This review was originally published back in September 2015 as part of our coverage for the Toronto International Film Festival 2015.
Writer and director Jeremy Saulnier has quickly been establishing himself as a master of physical and existential terror with films like 2013’s Blue Ruin and 2007’s Murder Party and his latest offering Green Room should even further solidify his status as a genre filmmaker to watch.
Down on their luck and in need of money, a band called The Ain’t Rights accept a shady-sounding gig at what turns out to be a Neo-Nazi compound in the backwoods of Oregon. In true punk spirit, they open their set with a cover of The Dead Kennedy’s “Nazi Punks Fuck Off” and antagonize their skinhead audience for the entirety of their set. But the awful audience turns out to be the least of their problems.
(Read: A Conversation with Jeremy Saulnier)
When the band witness a brutal act of violence backstage, the club’s staff, led by the casually brutal Darcy (Patrick Stewart), set about covering up the act and disposing of everyone who knows about it. Locked in the titular green room backstage with a body, a guard, and a woman with ties to the white power scene, the members of The Ain’t Rights, must rely on their wits and whatever makeshift weapons they have on hand to try to save themselves and escape an army of drug-dealing, knife-wielding, attack dog-training skinheads intent on their annihilation.
It’s one hell of a premise for a film, and Saulnier executes it beautifully, setting up the scene and then logically and thrillingly mining it for every possibility. The attention to detail in the way that the battle between punks and skins plays out is impressive, as is the verisimilitude. No one gets dumbed down or magically elevated to heroic status in service of the plot. The character’s lightly sketched backgrounds all play a role in the fight for their survival and an inspired number of objects lying around the joint get used in a sort of DIY-meets-MacGyver fashion along the way. Everyone is fallible but resourceful in some way, and no deus ex machina is coming to fight for either side. All that’s left to do is sit back and bite your nails while you watch the body count climb.

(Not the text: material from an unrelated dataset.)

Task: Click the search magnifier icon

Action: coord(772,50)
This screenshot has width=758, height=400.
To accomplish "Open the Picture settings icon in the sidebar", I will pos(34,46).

The plot unravels beautifully, at a pace that’s methodical but still anxiety-inducing, building up an air of psychological fear so impenetrable that the only relief from it is an occasional splattering of visceral horror or an even more rare quip along the way. The cast’s slightly understated performances –at least as far as genre film goes–also add to the atmosphere. Stewart is chilling and wryly funny as Darcy, the sinister antithesis of his most famous and beloved roles, and his henchmen are all uncomfortably believable as violent white power douchebags. The band (particularly Alia Shawkat, Anton Yelchin) and their questionable ally (Imogen Poots) do an excellent job of playing prey without devolving into old school horror histrionics. They’re scared, but they’re also stunned. Most viewers will want them to prevail, even as they realize that there’s not much chance of it.
Green Room maintains this hair-trigger tension, toying with genre conventions like a cat with a mouse before eventually subverting them to the end. And even then, at the risk of lightly spoiling things, it proves playfully unpredictable to the very last frame. Perhaps the only thing more exciting than waiting to see what transpires in Green Room is waiting to see what Saulnier does next.